Stricter Measures for Non-Filers
The government is considering implementing stricter measures against non-filers of tax returns by blocking their bank accounts. This initiative is part of the amended Finance Bill 2024 and includes the introduction of a fixed sales tax on mobile phone imports to replace the current 18% tax.
Reintroduction of Account Blocking Proposal
Initially, the proposal to block bank accounts of non-filers was part of the original bill but was not approved. Now, the government is reconsidering this measure to ensure better tax compliance. Under this plan, non-filers who ignore tax notices may have their bank accounts blocked. While they can still deposit money, withdrawals will be restricted until they appear on the Active Taxpayers List (ATL).

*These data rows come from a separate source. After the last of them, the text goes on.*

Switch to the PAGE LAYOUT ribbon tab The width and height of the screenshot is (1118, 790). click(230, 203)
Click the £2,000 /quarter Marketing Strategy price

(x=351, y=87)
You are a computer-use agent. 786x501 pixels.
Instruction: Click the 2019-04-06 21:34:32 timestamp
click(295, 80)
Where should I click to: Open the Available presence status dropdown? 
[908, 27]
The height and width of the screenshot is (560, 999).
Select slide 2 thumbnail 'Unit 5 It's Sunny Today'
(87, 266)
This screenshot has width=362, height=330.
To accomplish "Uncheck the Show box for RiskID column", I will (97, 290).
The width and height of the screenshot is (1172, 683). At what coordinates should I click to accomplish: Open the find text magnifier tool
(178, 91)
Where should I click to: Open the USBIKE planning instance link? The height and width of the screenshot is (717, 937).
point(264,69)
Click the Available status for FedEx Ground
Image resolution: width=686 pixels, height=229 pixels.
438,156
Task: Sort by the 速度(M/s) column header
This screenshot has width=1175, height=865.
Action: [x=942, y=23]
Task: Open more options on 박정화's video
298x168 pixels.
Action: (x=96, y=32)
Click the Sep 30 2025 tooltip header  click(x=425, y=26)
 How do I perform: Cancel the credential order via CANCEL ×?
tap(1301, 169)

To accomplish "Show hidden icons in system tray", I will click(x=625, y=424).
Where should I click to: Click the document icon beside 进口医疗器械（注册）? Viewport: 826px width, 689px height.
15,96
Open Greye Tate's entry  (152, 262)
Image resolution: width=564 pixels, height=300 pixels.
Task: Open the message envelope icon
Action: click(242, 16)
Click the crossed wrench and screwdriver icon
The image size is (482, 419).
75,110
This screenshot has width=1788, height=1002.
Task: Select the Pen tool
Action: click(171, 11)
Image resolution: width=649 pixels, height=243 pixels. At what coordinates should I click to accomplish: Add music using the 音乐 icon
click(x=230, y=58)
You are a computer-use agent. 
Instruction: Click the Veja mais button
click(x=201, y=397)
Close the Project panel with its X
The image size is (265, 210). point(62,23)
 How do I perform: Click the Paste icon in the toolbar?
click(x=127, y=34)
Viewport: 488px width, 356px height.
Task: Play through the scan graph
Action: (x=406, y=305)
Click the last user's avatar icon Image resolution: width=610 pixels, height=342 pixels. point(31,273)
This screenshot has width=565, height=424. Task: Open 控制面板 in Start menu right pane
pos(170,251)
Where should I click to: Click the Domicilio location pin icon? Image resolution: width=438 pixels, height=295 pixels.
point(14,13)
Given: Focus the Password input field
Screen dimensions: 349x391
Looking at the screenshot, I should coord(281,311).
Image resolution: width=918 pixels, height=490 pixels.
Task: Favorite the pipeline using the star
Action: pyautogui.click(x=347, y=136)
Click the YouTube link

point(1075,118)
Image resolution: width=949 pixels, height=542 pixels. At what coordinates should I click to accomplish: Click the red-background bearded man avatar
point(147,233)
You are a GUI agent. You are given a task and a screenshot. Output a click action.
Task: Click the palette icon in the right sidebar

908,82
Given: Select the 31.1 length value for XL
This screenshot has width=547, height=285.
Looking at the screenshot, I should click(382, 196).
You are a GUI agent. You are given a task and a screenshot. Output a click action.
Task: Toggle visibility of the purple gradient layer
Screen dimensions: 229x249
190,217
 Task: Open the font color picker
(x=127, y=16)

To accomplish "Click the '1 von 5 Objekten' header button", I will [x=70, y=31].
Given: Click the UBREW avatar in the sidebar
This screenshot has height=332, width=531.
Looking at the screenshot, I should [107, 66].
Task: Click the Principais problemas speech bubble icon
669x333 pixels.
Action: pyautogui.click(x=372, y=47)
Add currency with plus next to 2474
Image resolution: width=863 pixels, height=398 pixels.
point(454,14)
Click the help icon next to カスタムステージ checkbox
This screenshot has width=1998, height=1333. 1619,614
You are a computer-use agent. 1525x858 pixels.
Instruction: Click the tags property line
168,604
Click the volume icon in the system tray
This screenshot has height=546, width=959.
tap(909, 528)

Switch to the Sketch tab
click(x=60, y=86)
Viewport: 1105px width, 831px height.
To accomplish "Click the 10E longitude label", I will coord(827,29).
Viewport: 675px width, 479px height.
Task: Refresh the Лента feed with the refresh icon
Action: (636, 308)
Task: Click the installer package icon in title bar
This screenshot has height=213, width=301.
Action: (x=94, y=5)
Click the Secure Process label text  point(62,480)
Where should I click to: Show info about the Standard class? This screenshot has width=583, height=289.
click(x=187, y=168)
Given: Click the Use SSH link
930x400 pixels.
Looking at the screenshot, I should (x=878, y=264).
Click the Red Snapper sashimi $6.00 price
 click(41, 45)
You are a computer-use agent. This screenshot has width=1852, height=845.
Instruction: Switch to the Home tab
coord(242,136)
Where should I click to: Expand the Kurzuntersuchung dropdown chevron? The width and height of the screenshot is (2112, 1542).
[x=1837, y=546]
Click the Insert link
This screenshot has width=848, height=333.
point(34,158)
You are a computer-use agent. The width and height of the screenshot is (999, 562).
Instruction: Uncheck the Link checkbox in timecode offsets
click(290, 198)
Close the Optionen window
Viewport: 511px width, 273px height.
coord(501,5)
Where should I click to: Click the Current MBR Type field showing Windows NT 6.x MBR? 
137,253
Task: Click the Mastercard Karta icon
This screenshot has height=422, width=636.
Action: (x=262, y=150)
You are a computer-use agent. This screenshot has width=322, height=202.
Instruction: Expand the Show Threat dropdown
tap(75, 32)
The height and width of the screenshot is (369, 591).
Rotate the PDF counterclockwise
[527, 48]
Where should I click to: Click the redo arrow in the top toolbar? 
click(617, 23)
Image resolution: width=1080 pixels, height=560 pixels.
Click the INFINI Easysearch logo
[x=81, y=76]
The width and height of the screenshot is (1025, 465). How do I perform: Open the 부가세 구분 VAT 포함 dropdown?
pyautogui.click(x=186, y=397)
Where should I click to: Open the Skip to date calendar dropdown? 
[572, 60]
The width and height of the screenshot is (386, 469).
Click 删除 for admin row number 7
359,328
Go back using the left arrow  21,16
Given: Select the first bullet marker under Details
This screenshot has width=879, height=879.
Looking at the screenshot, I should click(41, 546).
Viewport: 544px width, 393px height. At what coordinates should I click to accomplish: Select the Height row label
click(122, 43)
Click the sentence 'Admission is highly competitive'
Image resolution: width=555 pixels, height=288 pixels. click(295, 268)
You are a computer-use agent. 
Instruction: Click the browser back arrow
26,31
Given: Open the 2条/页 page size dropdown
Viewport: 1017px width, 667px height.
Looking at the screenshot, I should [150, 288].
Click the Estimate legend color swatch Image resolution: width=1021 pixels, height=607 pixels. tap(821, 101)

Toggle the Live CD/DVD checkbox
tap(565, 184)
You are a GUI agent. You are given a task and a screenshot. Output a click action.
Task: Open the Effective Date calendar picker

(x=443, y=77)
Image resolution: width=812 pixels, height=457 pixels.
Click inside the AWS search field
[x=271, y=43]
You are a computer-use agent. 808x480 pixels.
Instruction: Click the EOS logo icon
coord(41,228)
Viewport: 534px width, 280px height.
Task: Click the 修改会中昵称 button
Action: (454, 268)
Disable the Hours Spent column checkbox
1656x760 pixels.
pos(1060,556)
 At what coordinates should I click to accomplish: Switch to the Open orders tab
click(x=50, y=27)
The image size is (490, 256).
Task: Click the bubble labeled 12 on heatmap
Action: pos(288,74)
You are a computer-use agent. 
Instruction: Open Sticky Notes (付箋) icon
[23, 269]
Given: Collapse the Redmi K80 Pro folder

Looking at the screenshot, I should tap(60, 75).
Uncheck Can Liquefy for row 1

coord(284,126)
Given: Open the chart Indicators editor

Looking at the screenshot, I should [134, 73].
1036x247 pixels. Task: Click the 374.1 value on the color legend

Implementation and Compliance
To enforce this measure, the Federal Board of Revenue (FBR) will issue an income tax general order (ITGO), listing all non-filers. This list will help in implementing the new regulations and ensuring compliance with tax laws. Blocking bank accounts of non-filers is seen as a significant step towards enhancing tax compliance.
Fixed Sales Tax on Mobile Phone Imports
The proposed fixed sales tax on mobile phone imports aims to simplify the tax process and generate consistent revenue. Replacing the variable 18% tax with a fixed rate will provide clarity for importers and streamline tax collection. This change, along with the strategy of blocking bank accounts, represents the government’s broader effort to improve tax compliance and increase revenue.
Broader Implications
By targeting non-filers and standardizing taxes on imports, the government hopes to create a more efficient and fair tax system. The implementation of these policies, including the measure of blocking bank accounts of non-filers, will be closely monitored to ensure they achieve the desired outcomes without causing undue hardship to taxpayers.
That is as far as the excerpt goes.